> COMPLETE THE FOLLOWING:
**1.** Transcribe the passage from the post on equality and equivalence relations, starting at "We want to use" and ending at "values in memory.".
**2.** In the post on equality and equivalence relations, which book supplies the slightly adapted terminology used to translate C++ into mathematics?

Mathematics behind Comparison #1: Equality and Equivalence Relations

20 Jun 2018 by Jonathan

In order to sort a collection of elements you need to provide a sorting predicate that determines when one element is less than the other. This predicate must “induce a strict total ordering on the equivalence classes” according to cppreference. Wait, what?

The upcoming C++ spaceship operator implements a three way comparison, i.e. it is a single function that can return the results of <, == and > combined. But related to it are terms like “strong equality” and “weak ordering” which are somewhat confusing if you don’t have the mathematical background.

So let’s untangle it: This series will explain both the mathematics behind equality and ordering, as well as give concrete guidelines for implementing the comparison operators and the spaceship operator.

This part covers equality and equivalence relations. What does it mean for two objects to be equal? What are the mathematical properties and C++ semantics it needs to fulfill? How do I implement proper equality comparison in C++?

In the following parts we’ll look at ordering relations, the new three way comparison and algorithms like sorting and searching on various orderings.

Basic Terminology

We want to use math to help us define the semantics of operator== and operator<. For that, we need to translate C++ into mathematics. I’m going to use (slightly adapted) terminology from Elements of Programming for that:

A value is the abstract, mathematical idea of an entity. The number 42 is a value, or the string "Hello World!". They are abstract and unchanging and we can talk about values using mathematics. Objects on the other hand are the concrete things we actually handle in C++. They store a value somewhere in memory and we can change the value they currently store. How the values are stored and which values can be stored is controlled by the type of the object. It defines two things: a set of possible values and the representation of those values in memory.

So for example int i = 42; creates a new object of type int currently holding the value 42. This is (usually) stored as the signed two’s complement of 42 using four bytes. short j = 42; also stores the value 42 but using only two bytes, so it has a different representation in memory. When we later do ++i we change the value of the object i to 43, but we didn’t change the value 42.

> PROVIDED DATA:
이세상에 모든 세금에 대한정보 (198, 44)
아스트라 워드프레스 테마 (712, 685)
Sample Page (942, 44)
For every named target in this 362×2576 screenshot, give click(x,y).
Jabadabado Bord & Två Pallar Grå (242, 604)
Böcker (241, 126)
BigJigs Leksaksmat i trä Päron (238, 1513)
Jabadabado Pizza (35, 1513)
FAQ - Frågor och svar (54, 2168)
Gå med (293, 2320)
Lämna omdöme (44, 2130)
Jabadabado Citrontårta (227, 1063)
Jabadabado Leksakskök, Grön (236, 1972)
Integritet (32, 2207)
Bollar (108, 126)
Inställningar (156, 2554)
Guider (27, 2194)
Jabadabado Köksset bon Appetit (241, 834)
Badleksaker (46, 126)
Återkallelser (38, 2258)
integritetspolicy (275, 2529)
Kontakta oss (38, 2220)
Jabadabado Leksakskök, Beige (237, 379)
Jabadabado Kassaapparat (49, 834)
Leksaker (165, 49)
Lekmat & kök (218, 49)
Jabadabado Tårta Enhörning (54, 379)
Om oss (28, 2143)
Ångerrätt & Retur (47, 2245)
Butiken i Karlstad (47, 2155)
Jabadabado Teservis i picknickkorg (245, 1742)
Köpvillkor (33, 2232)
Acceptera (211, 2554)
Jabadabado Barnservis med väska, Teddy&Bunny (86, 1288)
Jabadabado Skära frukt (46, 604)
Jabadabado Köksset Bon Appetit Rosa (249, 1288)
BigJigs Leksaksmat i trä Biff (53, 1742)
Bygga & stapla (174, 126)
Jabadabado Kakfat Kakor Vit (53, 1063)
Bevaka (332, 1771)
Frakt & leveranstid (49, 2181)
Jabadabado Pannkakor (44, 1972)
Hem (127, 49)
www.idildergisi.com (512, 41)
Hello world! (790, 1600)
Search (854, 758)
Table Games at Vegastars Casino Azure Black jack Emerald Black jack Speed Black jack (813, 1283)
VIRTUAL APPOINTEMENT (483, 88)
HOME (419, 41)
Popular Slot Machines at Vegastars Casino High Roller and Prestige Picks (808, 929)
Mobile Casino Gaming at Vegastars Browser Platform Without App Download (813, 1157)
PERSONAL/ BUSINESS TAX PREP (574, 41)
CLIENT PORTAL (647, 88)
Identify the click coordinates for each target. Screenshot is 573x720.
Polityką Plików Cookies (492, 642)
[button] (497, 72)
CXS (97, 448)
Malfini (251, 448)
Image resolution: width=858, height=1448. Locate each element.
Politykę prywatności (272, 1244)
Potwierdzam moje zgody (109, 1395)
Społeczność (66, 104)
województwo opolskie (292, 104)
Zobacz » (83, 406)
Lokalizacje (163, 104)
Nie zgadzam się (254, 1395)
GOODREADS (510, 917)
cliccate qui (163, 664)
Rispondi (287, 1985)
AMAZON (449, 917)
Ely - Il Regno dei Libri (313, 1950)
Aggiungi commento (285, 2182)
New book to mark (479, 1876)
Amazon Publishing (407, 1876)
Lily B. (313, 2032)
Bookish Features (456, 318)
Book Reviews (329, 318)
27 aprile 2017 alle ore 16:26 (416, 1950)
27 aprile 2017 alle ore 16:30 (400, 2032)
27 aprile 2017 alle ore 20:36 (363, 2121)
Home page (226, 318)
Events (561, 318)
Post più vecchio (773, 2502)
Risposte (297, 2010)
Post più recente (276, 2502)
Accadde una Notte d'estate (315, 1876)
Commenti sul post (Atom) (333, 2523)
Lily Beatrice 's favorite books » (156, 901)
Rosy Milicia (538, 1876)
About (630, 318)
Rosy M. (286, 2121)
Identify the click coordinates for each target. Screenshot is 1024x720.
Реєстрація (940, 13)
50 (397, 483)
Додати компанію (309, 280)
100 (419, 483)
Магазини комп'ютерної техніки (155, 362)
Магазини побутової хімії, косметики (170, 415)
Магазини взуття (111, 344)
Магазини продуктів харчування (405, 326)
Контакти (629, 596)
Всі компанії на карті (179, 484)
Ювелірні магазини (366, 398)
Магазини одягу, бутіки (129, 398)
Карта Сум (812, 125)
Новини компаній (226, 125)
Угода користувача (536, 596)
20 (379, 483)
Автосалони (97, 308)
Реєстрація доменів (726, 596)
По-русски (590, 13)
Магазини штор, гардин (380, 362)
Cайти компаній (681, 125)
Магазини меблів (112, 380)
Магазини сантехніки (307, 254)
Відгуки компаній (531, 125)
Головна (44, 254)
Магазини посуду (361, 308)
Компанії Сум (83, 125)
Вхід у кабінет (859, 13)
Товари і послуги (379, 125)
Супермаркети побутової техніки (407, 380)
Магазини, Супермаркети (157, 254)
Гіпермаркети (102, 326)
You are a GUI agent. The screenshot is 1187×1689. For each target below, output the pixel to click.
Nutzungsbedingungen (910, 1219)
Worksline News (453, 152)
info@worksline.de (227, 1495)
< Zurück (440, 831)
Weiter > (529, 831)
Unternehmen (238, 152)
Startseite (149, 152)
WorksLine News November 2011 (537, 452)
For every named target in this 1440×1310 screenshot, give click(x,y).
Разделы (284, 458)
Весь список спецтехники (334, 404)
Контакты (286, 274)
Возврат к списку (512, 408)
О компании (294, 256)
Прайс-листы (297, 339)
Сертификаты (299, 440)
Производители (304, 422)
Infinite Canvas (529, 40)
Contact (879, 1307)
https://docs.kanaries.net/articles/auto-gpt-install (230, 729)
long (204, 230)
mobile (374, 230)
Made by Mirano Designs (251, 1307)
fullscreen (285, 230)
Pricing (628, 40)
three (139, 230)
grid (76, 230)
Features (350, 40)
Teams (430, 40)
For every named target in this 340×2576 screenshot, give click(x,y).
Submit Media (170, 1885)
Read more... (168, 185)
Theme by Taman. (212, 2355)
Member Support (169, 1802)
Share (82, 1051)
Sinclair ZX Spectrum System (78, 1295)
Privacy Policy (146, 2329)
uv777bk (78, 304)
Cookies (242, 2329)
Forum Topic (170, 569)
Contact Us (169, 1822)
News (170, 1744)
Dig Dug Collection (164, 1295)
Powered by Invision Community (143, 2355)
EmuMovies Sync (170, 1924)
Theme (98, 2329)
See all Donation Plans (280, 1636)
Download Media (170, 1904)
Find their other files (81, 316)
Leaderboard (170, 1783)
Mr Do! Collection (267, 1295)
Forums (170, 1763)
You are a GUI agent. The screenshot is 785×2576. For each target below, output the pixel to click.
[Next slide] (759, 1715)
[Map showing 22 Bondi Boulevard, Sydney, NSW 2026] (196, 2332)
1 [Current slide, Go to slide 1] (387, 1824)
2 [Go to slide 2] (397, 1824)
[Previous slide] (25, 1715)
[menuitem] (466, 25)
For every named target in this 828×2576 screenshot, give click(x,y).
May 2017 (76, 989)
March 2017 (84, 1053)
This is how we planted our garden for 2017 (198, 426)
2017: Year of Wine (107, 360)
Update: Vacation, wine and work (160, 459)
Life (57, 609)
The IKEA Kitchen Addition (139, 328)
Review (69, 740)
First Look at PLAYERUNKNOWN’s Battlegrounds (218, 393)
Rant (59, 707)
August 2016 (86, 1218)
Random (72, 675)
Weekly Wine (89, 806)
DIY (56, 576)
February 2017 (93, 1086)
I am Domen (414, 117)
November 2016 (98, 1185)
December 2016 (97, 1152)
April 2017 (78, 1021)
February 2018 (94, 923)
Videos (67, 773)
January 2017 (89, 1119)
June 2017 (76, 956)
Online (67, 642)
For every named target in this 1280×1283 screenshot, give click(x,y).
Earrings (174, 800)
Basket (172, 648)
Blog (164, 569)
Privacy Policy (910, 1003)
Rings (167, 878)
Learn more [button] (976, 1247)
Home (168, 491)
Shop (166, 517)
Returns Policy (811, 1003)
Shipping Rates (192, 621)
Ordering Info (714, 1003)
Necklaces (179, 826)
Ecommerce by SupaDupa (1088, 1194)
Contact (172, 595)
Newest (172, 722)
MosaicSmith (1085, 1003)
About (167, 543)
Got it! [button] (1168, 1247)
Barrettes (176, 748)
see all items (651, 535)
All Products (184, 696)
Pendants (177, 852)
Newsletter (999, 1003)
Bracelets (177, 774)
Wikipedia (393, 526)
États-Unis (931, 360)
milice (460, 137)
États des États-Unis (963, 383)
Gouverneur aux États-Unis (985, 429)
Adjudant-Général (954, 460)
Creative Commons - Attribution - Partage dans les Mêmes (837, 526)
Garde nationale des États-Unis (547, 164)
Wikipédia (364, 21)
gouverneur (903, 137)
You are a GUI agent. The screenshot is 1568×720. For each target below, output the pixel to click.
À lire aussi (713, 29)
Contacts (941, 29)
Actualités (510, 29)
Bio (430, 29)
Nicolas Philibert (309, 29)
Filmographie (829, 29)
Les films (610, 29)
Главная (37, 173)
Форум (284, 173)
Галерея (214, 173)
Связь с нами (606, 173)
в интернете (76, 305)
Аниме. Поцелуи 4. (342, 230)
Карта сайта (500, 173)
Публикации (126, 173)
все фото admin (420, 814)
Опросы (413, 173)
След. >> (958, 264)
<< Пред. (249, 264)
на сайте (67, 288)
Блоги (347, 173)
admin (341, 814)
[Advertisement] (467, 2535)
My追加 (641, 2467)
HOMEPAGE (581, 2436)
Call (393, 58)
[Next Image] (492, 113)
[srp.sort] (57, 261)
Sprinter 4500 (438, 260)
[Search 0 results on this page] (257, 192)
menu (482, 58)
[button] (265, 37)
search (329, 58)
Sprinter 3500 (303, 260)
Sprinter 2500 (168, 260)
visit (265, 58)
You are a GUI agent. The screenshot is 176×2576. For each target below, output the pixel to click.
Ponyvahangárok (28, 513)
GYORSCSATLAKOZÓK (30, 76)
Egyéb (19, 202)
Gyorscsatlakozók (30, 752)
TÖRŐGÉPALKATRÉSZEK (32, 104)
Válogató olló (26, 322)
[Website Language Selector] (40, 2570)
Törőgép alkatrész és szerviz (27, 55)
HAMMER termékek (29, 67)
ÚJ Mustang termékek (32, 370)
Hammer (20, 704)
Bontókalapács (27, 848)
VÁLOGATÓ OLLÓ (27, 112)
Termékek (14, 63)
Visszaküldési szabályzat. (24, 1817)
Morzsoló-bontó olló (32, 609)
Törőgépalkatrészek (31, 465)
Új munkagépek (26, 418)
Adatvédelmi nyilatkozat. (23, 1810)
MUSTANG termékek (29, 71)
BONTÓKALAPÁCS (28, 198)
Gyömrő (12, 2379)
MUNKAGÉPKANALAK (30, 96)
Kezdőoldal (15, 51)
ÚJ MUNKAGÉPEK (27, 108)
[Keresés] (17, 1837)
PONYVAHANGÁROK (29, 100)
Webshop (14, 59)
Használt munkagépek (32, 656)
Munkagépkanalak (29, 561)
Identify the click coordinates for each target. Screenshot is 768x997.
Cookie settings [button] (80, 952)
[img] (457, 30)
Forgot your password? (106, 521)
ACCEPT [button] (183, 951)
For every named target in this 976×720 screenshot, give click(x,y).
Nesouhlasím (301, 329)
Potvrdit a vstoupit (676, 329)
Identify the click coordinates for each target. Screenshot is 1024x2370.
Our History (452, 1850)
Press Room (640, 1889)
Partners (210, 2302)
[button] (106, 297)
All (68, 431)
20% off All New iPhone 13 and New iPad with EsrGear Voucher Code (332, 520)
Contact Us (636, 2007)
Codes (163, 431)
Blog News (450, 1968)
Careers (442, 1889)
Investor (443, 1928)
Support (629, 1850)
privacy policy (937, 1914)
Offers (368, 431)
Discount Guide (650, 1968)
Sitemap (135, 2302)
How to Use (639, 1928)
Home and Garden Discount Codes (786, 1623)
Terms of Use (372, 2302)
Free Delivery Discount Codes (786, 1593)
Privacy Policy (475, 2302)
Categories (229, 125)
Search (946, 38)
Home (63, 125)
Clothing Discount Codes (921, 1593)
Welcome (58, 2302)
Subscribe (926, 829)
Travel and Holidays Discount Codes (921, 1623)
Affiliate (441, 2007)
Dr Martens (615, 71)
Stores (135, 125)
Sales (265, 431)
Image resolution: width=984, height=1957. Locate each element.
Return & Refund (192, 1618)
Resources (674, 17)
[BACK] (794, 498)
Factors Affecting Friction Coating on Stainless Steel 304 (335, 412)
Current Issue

> ANSWERS FOR THE EXERCISE:
**1.**
We want to use math to help us define the semantics of operator== and operator<. For that, we need to translate C++ into mathematics. I’m going to use (slightly adapted) terminology from Elements of Programming for that:

A value is the abstract, mathematical idea of an entity. The number 42 is a value, or the string "Hello World!". They are abstract and unchanging and we can talk about values using mathematics. Objects on the other hand are the concrete things we actually handle in C++. They store a value somewhere in memory and we can change the value they currently store. How the values are stored and which values can be stored is controlled by the type of the object. It defines two things: a set of possible values and the representation of those values in memory.

**2.** Elements of Programming.